Figure 1. Cryo-EM structure of the GIP1-42–GIPR–Gs complex.

(A) Cut-through view of the cryo-EM density map that illustrates the GIP1-42–GIPR–Gs complex and the disc-shaped micelle. The unsharpened cryo-EM density map at the 0.07 threshold shown as light gray surface indicates a micelle diameter of 11 nm. The colored cryo-EM density map is shown at the 0.16 threshold. (B) Model of the complex as a cartoon, with GIP1-42 as helix in orange. The receptor is shown in light sky blue, Gαs in yellow, Gβ subunit in cyan, Gγ subunit in navy blue, and Nb35 in gray.

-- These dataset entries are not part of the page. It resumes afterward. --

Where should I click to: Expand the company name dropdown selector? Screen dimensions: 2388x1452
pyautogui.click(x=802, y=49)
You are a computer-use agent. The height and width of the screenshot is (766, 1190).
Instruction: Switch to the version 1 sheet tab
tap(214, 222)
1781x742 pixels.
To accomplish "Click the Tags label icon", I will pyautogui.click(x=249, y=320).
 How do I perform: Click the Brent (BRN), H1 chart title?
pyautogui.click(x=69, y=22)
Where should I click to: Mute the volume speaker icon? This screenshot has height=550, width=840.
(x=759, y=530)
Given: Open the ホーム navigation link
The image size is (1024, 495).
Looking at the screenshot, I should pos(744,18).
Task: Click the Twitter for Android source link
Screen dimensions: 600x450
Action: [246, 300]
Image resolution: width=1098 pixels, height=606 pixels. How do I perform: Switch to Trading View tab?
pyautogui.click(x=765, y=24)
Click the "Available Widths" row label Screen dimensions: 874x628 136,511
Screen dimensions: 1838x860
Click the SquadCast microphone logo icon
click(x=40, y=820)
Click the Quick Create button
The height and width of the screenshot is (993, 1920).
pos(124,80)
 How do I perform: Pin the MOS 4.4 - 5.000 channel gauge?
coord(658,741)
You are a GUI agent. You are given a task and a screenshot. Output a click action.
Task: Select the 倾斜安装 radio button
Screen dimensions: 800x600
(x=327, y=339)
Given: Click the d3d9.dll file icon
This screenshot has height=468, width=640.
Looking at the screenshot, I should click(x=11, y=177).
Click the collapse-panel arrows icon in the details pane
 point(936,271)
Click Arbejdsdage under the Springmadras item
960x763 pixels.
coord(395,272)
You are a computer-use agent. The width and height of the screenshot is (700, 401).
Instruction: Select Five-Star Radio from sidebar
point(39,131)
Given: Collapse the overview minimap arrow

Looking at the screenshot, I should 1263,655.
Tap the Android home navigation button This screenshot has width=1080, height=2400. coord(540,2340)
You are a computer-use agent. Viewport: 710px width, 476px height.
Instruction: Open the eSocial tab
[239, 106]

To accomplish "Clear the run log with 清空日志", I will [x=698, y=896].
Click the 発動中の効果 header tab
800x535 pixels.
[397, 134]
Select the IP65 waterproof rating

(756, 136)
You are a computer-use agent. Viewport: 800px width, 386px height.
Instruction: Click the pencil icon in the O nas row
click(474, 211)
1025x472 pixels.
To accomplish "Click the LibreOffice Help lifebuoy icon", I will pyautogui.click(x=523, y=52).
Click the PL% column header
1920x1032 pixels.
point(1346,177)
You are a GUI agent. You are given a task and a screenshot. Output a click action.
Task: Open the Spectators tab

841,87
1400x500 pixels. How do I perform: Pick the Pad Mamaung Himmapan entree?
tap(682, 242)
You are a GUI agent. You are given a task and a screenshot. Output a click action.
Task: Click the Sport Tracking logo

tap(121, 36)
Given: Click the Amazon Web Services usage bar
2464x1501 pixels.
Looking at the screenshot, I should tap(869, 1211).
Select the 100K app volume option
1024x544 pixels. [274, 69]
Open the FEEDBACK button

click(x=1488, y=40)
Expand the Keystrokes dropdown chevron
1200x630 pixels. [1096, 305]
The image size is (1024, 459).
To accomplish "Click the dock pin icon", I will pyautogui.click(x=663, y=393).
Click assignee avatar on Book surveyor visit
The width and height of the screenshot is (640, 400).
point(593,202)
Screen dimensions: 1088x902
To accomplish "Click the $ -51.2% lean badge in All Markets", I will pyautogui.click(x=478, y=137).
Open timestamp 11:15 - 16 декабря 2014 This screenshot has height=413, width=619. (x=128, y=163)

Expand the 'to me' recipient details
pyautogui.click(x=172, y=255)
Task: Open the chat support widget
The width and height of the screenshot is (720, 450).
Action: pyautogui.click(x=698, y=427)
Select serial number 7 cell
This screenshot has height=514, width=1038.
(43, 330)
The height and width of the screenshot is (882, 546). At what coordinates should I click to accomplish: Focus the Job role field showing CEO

Figure 1—source data 1. Effects of GIP1-42-mediated cAMP accumulation and binding affinity.

Figure 1.

Figure 1—figure supplement 1. Purification and characterization of the GIP1-42–GIPR–Gs–Nb35 complex.

Figure 1—figure supplement 1.

(A) Human GIPR constructs used for structure determination. The signal peptide of the GIPR was replaced by the HA signal peptide (blue). A BRIL fusion protein was added at the N terminus of the receptor, followed by a TEV protease site between them. GIPR was truncated at R421, followed by a 15 amino acid linker (15AA, dark blue) and LgBiT (green). The C terminus was modified with a TEV protease site and an OMBP-MBP (light green) tag. The mutation site at T345 was highlighted in red. (B) Gβ1 constructs used for structure determination. Rat Gβ1 (orange) was attached to peptide 86 (orange) with a 15AA linker (dark blue) between them. (C) Size-exclusion chromatography results of the GIP1-42–GIPR(22-421)Gs–Nb35 (black line) and GIP1-42–GIPR(22-421)(T345F)–Gs–Nb35 (red line) complexes on Superose 6 Increase 10/300GL. (D) SDS-PAGE of the GIP1-42–GIPR(22-421)Gs–Nb35 and GIP1-42–GIPR(22-421)(T345F)Gs–Nb35 complexes. (E) Size-exclusion chromatography results on Superose 6 Increase 10/300GL. (F) SDS–PAGE of the GIP1-42–GIPR–Gs–Nb35 complex. (G) cAMP responses following GIP1-42 stimulation in HEK 293T cells transfected with wild-type (WT, HA-Flag-3GSA-GIPR(22-466)) or truncated GIPR constructs (HA-Flag-3GSA-BRIL-TEV-2GSA-GIPR(22-421)T345F-15AA-LgBiT-TEV-2MBP). Signals were normalized to the maximum response of WT and dose–response curves were analyzed using a three-parameter logistic equation. (H) Binding of GIP1-42 to the full length (residues 22-466) or truncated (residues 22-421) GIPR in CHO-K1 cells in competition with [125I]-GIP1-42.
Figure 1—figure supplement 2. Cryo-EM analysis of the GIP1-42–GIPR–Gs complex.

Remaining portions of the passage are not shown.